I'm not sure what's the standard now, but I also always set "use ssh protocol
v2 _only_ " \-- and you probably should too (on the off chance that you have
some ancient device that doesn't handle version 2, you should probably make an
exception in that profile).

------
megaman821
As an alternative to PuTTY, MinGW with the OpenSSH package has been great.

------
ereckers
I was using Putty Connection Manager (puttycm) to allow for tabbed browsing of
multiple windows, and after upgrading Putty I now get issues. Loads nothing
but a grey screen.

I'm working my way through it, but just wanted to pop in to see if anyone else
had an issue.

Circling back. Here's the solution:

=> open Putty Connection Manager

=> select Tools > Options

=> select Plugins > Putty

=> select "Enable additional timing for PuTTY capture (ms): set to 300ms

=> select Apply & OK

------
voltagex_
I wonder if the diff will apply cleanly to Futty/PuTTYTray - they're still
based on a 2012 build of 0.62.

Edit: Blergh, SVN.

------
ilikejam
PuTTY's pretty much relegated to the emergency usb key these days.

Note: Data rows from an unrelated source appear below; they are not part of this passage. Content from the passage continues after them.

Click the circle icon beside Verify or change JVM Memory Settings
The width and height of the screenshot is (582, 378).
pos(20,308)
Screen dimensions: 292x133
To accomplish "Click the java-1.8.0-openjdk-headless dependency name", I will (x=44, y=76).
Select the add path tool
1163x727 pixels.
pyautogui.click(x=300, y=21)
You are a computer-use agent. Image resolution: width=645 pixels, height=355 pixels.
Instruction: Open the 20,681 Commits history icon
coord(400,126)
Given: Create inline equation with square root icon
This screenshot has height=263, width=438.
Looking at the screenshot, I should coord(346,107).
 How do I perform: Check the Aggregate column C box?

Runs on
pretty much any Windows and without installing, but not really ideal for heavy
use imho.

Cygwin + urxvt + clusterssh is the choice of Windows-mandated champions.

------
georgiecasey
If anyone is looking for a Putty alternative, check out ZOC. It's great but it
costs money.

------
caoimhin
It's 2013. Why the fuck is anyone still using Windows?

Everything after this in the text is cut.